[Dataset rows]

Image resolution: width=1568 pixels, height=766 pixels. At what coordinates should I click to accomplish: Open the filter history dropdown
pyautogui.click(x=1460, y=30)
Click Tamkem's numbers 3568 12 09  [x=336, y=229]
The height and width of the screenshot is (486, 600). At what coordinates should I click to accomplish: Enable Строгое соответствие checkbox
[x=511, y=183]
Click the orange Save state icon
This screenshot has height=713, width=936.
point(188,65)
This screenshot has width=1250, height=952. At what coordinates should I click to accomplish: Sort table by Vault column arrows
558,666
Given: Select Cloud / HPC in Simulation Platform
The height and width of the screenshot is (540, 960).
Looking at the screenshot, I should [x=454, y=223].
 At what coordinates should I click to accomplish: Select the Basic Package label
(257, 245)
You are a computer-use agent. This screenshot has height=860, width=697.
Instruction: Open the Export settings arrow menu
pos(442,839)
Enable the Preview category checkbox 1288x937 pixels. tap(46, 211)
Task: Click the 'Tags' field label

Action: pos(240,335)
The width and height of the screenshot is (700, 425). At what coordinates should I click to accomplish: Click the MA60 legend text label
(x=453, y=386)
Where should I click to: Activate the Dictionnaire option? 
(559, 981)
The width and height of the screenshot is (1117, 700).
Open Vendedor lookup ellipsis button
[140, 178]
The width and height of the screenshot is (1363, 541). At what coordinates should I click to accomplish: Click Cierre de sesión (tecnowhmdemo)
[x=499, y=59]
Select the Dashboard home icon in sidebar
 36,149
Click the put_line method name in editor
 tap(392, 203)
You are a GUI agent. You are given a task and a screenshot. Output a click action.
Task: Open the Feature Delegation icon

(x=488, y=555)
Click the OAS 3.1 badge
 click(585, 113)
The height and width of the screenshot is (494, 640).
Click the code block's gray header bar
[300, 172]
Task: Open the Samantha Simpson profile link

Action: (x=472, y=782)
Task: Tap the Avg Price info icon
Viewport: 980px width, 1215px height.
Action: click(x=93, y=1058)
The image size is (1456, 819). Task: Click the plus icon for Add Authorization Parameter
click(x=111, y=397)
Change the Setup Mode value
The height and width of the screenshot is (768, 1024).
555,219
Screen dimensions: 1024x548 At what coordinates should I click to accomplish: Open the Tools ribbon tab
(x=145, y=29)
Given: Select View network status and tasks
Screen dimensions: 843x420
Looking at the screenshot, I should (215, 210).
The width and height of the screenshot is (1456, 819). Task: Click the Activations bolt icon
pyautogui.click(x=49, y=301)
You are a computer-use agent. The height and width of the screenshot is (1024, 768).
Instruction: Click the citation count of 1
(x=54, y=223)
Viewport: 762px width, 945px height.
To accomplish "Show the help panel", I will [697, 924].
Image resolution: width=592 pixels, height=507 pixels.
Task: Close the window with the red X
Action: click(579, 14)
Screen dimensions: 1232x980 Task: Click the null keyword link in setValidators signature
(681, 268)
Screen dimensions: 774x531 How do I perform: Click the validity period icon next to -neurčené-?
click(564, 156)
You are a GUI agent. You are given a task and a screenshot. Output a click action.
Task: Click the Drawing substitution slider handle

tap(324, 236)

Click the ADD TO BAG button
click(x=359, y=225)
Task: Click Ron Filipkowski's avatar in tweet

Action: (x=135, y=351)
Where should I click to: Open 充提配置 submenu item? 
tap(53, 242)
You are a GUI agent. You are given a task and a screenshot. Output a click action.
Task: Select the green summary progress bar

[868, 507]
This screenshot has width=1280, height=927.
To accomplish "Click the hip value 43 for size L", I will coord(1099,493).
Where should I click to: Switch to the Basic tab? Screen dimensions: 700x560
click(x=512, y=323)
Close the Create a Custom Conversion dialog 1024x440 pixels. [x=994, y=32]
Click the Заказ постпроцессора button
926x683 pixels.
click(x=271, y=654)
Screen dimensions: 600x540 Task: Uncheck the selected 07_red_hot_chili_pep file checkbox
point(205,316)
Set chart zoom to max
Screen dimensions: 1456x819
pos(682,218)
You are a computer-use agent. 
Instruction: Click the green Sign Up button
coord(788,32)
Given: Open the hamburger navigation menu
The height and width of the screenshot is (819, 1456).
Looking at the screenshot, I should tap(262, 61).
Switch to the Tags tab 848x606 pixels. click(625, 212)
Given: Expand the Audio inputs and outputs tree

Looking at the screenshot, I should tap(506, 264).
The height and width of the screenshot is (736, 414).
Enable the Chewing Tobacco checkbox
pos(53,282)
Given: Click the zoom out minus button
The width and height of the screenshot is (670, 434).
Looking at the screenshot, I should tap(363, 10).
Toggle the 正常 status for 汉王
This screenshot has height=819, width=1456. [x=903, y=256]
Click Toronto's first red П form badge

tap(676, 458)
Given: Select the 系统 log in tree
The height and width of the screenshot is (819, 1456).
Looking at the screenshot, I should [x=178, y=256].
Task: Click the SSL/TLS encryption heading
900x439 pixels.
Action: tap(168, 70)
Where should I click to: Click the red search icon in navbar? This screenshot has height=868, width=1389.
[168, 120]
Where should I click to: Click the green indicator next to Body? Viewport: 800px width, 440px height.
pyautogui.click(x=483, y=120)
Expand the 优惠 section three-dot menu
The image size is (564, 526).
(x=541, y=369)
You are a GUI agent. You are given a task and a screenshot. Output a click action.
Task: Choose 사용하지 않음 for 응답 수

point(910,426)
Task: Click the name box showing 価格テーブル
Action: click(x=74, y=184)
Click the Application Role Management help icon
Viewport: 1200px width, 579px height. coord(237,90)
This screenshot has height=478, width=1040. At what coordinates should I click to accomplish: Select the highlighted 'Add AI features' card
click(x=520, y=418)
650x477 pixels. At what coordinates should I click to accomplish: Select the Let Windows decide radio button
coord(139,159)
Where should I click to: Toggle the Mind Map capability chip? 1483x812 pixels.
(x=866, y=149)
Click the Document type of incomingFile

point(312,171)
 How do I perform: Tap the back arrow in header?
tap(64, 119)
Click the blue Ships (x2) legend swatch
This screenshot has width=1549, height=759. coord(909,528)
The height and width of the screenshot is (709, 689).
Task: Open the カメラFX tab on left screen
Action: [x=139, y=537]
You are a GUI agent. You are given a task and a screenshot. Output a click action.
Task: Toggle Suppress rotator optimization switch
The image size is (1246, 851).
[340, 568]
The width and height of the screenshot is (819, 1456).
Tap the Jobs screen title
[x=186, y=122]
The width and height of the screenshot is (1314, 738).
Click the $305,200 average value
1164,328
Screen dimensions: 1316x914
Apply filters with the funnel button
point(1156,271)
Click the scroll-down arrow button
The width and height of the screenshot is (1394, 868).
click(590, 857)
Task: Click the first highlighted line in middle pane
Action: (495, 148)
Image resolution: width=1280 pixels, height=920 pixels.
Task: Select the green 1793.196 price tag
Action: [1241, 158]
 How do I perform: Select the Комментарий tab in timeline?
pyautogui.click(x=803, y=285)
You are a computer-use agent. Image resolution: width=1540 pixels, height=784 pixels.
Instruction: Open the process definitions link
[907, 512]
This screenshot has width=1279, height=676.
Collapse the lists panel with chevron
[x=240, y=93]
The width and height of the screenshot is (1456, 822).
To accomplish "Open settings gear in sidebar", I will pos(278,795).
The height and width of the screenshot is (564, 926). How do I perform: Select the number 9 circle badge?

#### WHAT IS REQUIRED
Render the material as a JSON list of strings, one string per line, starting with the line containing "Where should I click to: Click the green" and going on through the line containing "(x=541, y=369)". Skip any blank lines.

#### THE RESULT
[
  "Where should I click to: Click the green indicator next to Body? Viewport: 800px width, 440px height.",
  "pyautogui.click(x=483, y=120)",
  "Expand the 优惠 section three-dot menu",
  "The image size is (564, 526).",
  "(x=541, y=369)"
]